#### EXERCISE DIRECTIONS:
Convert every line of the records below into a Markdown table with two columns: Row for a running number and Line for the line itself. Skip blank lines.
== EXCERPTED RECORDS ==
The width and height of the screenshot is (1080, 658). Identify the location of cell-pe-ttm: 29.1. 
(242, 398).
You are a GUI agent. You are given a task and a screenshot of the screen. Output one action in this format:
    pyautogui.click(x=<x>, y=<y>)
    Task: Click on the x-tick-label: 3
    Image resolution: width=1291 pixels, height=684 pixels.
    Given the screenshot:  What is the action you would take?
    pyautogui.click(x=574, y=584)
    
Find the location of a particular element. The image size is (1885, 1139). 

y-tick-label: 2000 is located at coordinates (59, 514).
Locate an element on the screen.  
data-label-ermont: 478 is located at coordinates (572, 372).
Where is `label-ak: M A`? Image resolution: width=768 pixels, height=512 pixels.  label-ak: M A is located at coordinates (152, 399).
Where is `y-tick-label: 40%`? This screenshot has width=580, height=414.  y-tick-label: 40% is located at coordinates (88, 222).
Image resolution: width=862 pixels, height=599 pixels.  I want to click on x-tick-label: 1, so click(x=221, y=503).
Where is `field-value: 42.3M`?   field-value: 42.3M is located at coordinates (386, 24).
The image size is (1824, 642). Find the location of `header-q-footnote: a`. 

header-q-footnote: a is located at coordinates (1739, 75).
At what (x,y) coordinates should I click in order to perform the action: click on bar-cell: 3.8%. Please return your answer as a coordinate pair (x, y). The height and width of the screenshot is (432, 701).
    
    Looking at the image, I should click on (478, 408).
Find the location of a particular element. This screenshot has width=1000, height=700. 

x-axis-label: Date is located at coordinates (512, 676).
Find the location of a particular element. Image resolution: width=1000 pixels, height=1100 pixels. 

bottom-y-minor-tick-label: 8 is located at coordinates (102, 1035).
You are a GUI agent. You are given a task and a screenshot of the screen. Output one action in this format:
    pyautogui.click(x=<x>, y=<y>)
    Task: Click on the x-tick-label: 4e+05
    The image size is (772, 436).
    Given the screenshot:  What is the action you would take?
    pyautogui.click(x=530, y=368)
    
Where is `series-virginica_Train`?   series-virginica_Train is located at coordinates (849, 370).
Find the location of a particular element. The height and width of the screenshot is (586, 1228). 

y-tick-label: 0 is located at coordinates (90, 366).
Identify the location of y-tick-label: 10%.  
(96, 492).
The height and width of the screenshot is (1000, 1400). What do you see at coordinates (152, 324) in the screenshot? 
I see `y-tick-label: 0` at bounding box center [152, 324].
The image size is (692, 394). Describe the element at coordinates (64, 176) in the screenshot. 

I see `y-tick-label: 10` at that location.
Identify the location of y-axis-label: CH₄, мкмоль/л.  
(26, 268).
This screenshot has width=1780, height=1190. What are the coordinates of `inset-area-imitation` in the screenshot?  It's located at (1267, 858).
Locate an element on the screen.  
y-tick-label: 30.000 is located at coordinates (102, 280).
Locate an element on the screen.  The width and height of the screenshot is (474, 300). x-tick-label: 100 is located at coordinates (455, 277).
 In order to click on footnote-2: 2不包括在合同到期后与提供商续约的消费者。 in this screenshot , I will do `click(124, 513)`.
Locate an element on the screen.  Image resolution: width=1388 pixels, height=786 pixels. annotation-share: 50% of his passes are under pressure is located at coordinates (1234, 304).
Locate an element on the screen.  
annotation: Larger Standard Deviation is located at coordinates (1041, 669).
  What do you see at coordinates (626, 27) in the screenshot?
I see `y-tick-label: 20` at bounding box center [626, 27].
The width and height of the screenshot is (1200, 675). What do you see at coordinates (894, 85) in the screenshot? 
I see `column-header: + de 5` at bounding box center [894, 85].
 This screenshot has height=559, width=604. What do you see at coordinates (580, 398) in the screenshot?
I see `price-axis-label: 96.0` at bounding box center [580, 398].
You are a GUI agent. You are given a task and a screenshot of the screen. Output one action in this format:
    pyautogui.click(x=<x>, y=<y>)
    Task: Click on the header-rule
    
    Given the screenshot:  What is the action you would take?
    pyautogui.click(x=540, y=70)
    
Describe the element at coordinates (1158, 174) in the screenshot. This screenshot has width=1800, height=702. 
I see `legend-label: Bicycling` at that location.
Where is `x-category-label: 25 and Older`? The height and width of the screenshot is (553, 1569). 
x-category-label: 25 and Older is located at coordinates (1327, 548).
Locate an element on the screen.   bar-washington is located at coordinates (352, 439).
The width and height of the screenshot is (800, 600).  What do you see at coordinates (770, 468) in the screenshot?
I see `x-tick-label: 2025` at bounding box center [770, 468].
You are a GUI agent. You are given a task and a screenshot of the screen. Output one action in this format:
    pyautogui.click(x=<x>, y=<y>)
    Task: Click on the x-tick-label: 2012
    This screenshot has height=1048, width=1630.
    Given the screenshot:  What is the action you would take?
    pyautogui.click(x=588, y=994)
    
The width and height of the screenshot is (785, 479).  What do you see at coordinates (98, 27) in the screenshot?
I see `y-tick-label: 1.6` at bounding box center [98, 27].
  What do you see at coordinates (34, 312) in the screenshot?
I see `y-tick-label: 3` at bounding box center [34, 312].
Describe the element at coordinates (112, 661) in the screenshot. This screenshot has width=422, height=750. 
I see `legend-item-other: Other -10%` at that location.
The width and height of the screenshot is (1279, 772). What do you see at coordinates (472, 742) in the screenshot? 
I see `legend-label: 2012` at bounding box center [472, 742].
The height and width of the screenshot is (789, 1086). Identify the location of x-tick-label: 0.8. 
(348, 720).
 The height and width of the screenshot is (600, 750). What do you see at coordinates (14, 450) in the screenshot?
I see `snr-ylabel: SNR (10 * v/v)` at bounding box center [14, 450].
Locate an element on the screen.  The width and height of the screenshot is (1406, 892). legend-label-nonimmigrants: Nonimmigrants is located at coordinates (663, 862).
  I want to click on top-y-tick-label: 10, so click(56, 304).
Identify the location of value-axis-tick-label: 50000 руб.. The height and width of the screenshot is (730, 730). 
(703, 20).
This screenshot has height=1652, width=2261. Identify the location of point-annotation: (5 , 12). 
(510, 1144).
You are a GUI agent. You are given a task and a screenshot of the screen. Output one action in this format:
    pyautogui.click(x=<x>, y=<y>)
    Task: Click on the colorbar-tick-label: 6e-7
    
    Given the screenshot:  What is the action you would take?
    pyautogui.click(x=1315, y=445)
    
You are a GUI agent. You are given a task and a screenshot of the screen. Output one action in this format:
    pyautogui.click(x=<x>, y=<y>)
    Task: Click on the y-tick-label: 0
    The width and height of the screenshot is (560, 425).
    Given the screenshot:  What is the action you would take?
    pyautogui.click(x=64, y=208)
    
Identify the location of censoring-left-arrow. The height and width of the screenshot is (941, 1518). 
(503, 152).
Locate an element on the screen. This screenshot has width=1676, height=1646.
===
#### RESPONSE TO THIS EXERCISE:
| Row | Line |
|---|---|
| 1 | The width and height of the screenshot is (1080, 658). Identify the location of cell-pe-ttm: 29.1.  |
| 2 | (242, 398). |
| 3 | You are a GUI agent. You are given a task and a screenshot of the screen. Output one action in this format: |
| 4 |     pyautogui.click(x=<x>, y=<y>) |
| 5 |     Task: Click on the x-tick-label: 3 |
| 6 |     Image resolution: width=1291 pixels, height=684 pixels. |
| 7 |     Given the screenshot:  What is the action you would take? |
| 8 |     pyautogui.click(x=574, y=584) |
| 9 | Find the location of a particular element. The image size is (1885, 1139).  |
| 10 | y-tick-label: 2000 is located at coordinates (59, 514). |
| 11 | Locate an element on the screen.   |
| 12 | data-label-ermont: 478 is located at coordinates (572, 372). |
| 13 | Where is `label-ak: M A`? Image resolution: width=768 pixels, height=512 pixels.  label-ak: M A is located at coordinates (152, 399). |
| 14 | Where is `y-tick-label: 40%`? This screenshot has width=580, height=414.  y-tick-label: 40% is located at coordinates (88, 222). |
| 15 | Image resolution: width=862 pixels, height=599 pixels.  I want to click on x-tick-label: 1, so click(x=221, y=503). |
| 16 | Where is `field-value: 42.3M`?   field-value: 42.3M is located at coordinates (386, 24). |
| 17 | The image size is (1824, 642). Find the location of `header-q-footnote: a`.  |
| 18 | header-q-footnote: a is located at coordinates (1739, 75). |
| 19 | At what (x,y) coordinates should I click in order to perform the action: click on bar-cell: 3.8%. Please return your answer as a coordinate pair (x, y). The height and width of the screenshot is (432, 701). |
| 20 |     Looking at the image, I should click on (478, 408). |
| 21 | Find the location of a particular element. This screenshot has width=1000, height=700.  |
| 22 | x-axis-label: Date is located at coordinates (512, 676). |
| 23 | Find the location of a particular element. Image resolution: width=1000 pixels, height=1100 pixels.  |
| 24 | bottom-y-minor-tick-label: 8 is located at coordinates (102, 1035). |
| 25 | You are a GUI agent. You are given a task and a screenshot of the screen. Output one action in this format: |
| 26 |     pyautogui.click(x=<x>, y=<y>) |
| 27 |     Task: Click on the x-tick-label: 4e+05 |
| 28 |     The image size is (772, 436). |
| 29 |     Given the screenshot:  What is the action you would take? |
| 30 |     pyautogui.click(x=530, y=368) |
| 31 | Where is `series-virginica_Train`?   series-virginica_Train is located at coordinates (849, 370). |
| 32 | Find the location of a particular element. The height and width of the screenshot is (586, 1228).  |
| 33 | y-tick-label: 0 is located at coordinates (90, 366). |
| 34 | Identify the location of y-tick-label: 10%.   |
| 35 | (96, 492). |
| 36 | The height and width of the screenshot is (1000, 1400). What do you see at coordinates (152, 324) in the screenshot?  |
| 37 | I see `y-tick-label: 0` at bounding box center [152, 324]. |
| 38 | The image size is (692, 394). Describe the element at coordinates (64, 176) in the screenshot.  |
| 39 | I see `y-tick-label: 10` at that location. |
| 40 | Identify the location of y-axis-label: CH₄, мкмоль/л.   |
| 41 | (26, 268). |
| 42 | This screenshot has width=1780, height=1190. What are the coordinates of `inset-area-imitation` in the screenshot?  It's located at (1267, 858). |
| 43 | Locate an element on the screen.   |
| 44 | y-tick-label: 30.000 is located at coordinates (102, 280). |
| 45 | Locate an element on the screen.  The width and height of the screenshot is (474, 300). x-tick-label: 100 is located at coordinates (455, 277). |
| 46 |  In order to click on footnote-2: 2不包括在合同到期后与提供商续约的消费者。 in this screenshot , I will do `click(124, 513)`. |
| 47 | Locate an element on the screen.  Image resolution: width=1388 pixels, height=786 pixels. annotation-share: 50% of his passes are under pressure is located at coordinates (1234, 304). |
| 48 | Locate an element on the screen.   |
| 49 | annotation: Larger Standard Deviation is located at coordinates (1041, 669). |
| 50 |   What do you see at coordinates (626, 27) in the screenshot? |
| 51 | I see `y-tick-label: 20` at bounding box center [626, 27]. |
| 52 | The width and height of the screenshot is (1200, 675). What do you see at coordinates (894, 85) in the screenshot?  |
| 53 | I see `column-header: + de 5` at bounding box center [894, 85]. |
| 54 |  This screenshot has height=559, width=604. What do you see at coordinates (580, 398) in the screenshot? |
| 55 | I see `price-axis-label: 96.0` at bounding box center [580, 398]. |
| 56 | You are a GUI agent. You are given a task and a screenshot of the screen. Output one action in this format: |
| 57 |     pyautogui.click(x=<x>, y=<y>) |
| 58 |     Task: Click on the header-rule |
| 59 |     Given the screenshot:  What is the action you would take? |
| 60 |     pyautogui.click(x=540, y=70) |
| 61 | Describe the element at coordinates (1158, 174) in the screenshot. This screenshot has width=1800, height=702.  |
| 62 | I see `legend-label: Bicycling` at that location. |
| 63 | Where is `x-category-label: 25 and Older`? The height and width of the screenshot is (553, 1569).  |
| 64 | x-category-label: 25 and Older is located at coordinates (1327, 548). |
| 65 | Locate an element on the screen.   bar-washington is located at coordinates (352, 439). |
| 66 | The width and height of the screenshot is (800, 600).  What do you see at coordinates (770, 468) in the screenshot? |
| 67 | I see `x-tick-label: 2025` at bounding box center [770, 468]. |
| 68 | You are a GUI agent. You are given a task and a screenshot of the screen. Output one action in this format: |
| 69 |     pyautogui.click(x=<x>, y=<y>) |
| 70 |     Task: Click on the x-tick-label: 2012 |
| 71 |     This screenshot has height=1048, width=1630. |
| 72 |     Given the screenshot:  What is the action you would take? |
| 73 |     pyautogui.click(x=588, y=994) |
| 74 | The width and height of the screenshot is (785, 479).  What do you see at coordinates (98, 27) in the screenshot? |
| 75 | I see `y-tick-label: 1.6` at bounding box center [98, 27]. |
| 76 |   What do you see at coordinates (34, 312) in the screenshot? |
| 77 | I see `y-tick-label: 3` at bounding box center [34, 312]. |
| 78 | Describe the element at coordinates (112, 661) in the screenshot. This screenshot has width=422, height=750.  |
| 79 | I see `legend-item-other: Other -10%` at that location. |
| 80 | The width and height of the screenshot is (1279, 772). What do you see at coordinates (472, 742) in the screenshot?  |
| 81 | I see `legend-label: 2012` at bounding box center [472, 742]. |
| 82 | The height and width of the screenshot is (789, 1086). Identify the location of x-tick-label: 0.8.  |
| 83 | (348, 720). |
| 84 |  The height and width of the screenshot is (600, 750). What do you see at coordinates (14, 450) in the screenshot? |
| 85 | I see `snr-ylabel: SNR (10 * v/v)` at bounding box center [14, 450]. |
| 86 | Locate an element on the screen.  The width and height of the screenshot is (1406, 892). legend-label-nonimmigrants: Nonimmigrants is located at coordinates (663, 862). |
| 87 |   I want to click on top-y-tick-label: 10, so click(56, 304). |
| 88 | Identify the location of value-axis-tick-label: 50000 руб.. The height and width of the screenshot is (730, 730).  |
| 89 | (703, 20). |
| 90 | This screenshot has height=1652, width=2261. Identify the location of point-annotation: (5 , 12).  |
| 91 | (510, 1144). |
| 92 | You are a GUI agent. You are given a task and a screenshot of the screen. Output one action in this format: |
| 93 |     pyautogui.click(x=<x>, y=<y>) |
| 94 |     Task: Click on the colorbar-tick-label: 6e-7 |
| 95 |     Given the screenshot:  What is the action you would take? |
| 96 |     pyautogui.click(x=1315, y=445) |
| 97 | You are a GUI agent. You are given a task and a screenshot of the screen. Output one action in this format: |
| 98 |     pyautogui.click(x=<x>, y=<y>) |
| 99 |     Task: Click on the y-tick-label: 0 |
| 100 |     The width and height of the screenshot is (560, 425). |
| 101 |     Given the screenshot:  What is the action you would take? |
| 102 |     pyautogui.click(x=64, y=208) |
| 103 | Identify the location of censoring-left-arrow. The height and width of the screenshot is (941, 1518).  |
| 104 | (503, 152). |
| 105 | Locate an element on the screen. This screenshot has width=1676, height=1646. |